Second, Wittco argues that even if the Acquisition Agreement is enforceable, its language did not act to supersede the Maintenance Agreements. It maintains that Paragraph 15 does not serve to rescind the Maintenance Agreements, but only serves to establish that the Acquisition Agreement is an exclusive statement of the terms of `the Agreement’ between the parties, and does not affect other agreements. Wittco is correct. Paragraph 15 is not ambiguous. Reading the contract as a whole, the only reasonable interpretation is that Paragraph 15 does not affect other consistent agreements between the parties.
Third, Wittco maintains that the Maintenance Agreements, which covered the maintenance of the two old copy machines, are not inconsistent with the Acquisition Agreement, which covered the purchase and sale of two new copy machines. The terms of the Acquisition Agreement do not deal with maintenance in any way. Therefore, according to Wittco, the agreements deal with different subject matter and are not inconsistent. This argument is supported by the facts. The Maintenance Agreements covered two old copy machines, which were replaced by two new copy machines that were covered by the Acquisition Agreement. And after the Acquisition Agreement expired, the old copiers were returned to Juarez. `Generally, when two contracts are in conflict, the legal effect of a subsequent contract made by the same parties and covering the same subject matter, but containing inconsistent terms, `is to rescind the earlier contract. It becomes a substitute therefor, and is the only agreement between the parties upon the subject.”[2]
`In considering the application of this rule, each case presented must be considered on its own state of facts and in connection with all the surrounding circumstances.’[3] Here, it cannot be said that the two contracts concern the same subject matter `so that the two cannot stand together.’[4] Certainly, Juarez could continue to desire maintenance on its old copy machines while purchasing new ones. Juarez maintains that the agreements are inconsistent because they concern the same subject matter, copy machines. But the contracts do not concern the same copy machines. This difference distinguishes this case from the case cited by Juarez, wherein the new contract concerned the same subject matter as the old contract.[5]
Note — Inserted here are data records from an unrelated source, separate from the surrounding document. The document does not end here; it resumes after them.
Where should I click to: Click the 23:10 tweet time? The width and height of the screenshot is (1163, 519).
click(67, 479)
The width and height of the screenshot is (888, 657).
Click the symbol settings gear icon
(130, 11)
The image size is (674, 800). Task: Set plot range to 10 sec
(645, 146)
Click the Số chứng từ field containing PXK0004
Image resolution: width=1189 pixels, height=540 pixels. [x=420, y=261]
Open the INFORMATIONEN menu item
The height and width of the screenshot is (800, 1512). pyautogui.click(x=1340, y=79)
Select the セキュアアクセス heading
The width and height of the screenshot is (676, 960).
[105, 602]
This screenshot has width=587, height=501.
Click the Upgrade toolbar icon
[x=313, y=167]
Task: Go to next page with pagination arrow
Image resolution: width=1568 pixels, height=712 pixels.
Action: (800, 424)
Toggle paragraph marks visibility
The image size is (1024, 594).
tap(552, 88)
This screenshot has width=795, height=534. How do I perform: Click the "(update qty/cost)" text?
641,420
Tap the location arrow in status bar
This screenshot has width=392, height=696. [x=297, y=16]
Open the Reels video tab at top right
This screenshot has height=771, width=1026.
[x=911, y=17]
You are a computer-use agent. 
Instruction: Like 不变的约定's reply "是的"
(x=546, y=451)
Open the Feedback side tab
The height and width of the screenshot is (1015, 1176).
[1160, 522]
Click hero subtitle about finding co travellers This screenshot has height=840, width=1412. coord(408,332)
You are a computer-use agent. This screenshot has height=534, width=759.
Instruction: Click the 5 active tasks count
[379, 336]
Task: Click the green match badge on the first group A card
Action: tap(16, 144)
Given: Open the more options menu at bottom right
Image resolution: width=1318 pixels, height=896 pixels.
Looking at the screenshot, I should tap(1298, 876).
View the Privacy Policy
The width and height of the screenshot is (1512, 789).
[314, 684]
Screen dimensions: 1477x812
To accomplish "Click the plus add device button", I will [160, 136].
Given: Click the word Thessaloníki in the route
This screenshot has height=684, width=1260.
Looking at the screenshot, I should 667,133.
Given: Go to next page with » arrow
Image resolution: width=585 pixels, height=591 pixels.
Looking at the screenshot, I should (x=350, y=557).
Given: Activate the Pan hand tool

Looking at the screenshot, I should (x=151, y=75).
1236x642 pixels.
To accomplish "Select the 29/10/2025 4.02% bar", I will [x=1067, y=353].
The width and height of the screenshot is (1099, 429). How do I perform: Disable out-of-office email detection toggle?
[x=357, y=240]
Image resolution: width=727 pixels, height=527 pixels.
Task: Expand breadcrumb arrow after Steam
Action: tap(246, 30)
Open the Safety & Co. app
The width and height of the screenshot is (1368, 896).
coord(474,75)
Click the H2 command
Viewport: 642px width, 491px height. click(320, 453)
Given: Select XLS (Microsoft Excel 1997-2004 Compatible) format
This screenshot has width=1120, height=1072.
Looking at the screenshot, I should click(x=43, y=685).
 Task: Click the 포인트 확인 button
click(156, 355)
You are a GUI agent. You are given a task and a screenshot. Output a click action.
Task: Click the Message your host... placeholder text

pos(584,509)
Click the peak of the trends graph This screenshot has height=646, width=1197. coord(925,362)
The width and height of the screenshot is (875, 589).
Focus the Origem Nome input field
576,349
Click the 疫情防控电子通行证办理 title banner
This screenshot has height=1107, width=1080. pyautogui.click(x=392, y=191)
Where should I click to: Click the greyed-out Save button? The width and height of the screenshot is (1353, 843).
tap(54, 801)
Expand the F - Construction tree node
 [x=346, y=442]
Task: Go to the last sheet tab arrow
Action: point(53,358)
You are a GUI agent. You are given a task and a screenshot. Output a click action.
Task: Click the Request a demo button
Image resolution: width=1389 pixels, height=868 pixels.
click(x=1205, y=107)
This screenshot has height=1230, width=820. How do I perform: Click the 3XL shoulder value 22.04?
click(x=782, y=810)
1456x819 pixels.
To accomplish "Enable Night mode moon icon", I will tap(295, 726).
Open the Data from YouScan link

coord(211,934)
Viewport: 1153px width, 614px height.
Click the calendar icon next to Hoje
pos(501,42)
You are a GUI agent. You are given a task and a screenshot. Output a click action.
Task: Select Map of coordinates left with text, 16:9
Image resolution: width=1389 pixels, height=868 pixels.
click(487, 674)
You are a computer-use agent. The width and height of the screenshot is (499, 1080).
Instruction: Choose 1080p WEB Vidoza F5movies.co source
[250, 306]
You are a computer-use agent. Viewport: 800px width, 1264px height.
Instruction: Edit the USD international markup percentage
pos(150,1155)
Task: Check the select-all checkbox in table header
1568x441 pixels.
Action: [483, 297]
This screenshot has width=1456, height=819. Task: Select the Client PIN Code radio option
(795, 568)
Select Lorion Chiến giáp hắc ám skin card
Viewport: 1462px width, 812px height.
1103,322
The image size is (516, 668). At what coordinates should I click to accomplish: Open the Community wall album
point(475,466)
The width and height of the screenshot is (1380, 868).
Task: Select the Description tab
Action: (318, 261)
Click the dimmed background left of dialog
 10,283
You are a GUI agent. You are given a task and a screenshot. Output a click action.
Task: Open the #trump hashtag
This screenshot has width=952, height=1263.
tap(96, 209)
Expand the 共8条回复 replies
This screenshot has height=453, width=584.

Finally, Wittco argues that the Acquisition Agreement does not supersede the Maintenance Agreements because there was no mutual intent to rescind the Maintenance Agreements.[6] Mutual modification of a contract by subsequent agreement arises out of the intentions of the parties and requires a meeting of the minds.[7] The evidence presented by Wittco shows that Wittco believed the maintenance contracts were still in force. Moreover, considering that the two contracts contemplated different subject matter, a jury could find that belief to be reasonable.[8] While Juarez argues that no reasonable person would infer from the evidence that Juarez would intend to be bound to the Maintenance Agreements for copiers it no longer wanted, the record shows that Juarez was still using the old copiers. Whether there was a mutual intent to rescind the maintenance contacts is for the jury.
Because there is a question of material fact as to whether the maintenance contracts are enforceable, the trial court erred in granting Juarez summary judgment.
Judge Linda Lau granted Juarez’s petition for award of litigation expenses on October 31, 2000. Because we reverse the court’s grant of summary judgment, we consequently vacate the award of litigation expenses.
Attorney Fees
Both parties have requested reasonable attorney fees and costs under the contracts in this case and pursuant to RCW 4.84.330 and RAP 18.1(b).
The amount of fees and expenses shall be determined by the trial court after remand. RAP 18.1(i).
We reverse and remand for a trial on the merits.
WE CONCUR: ELLINGTON, J., BECKER, J.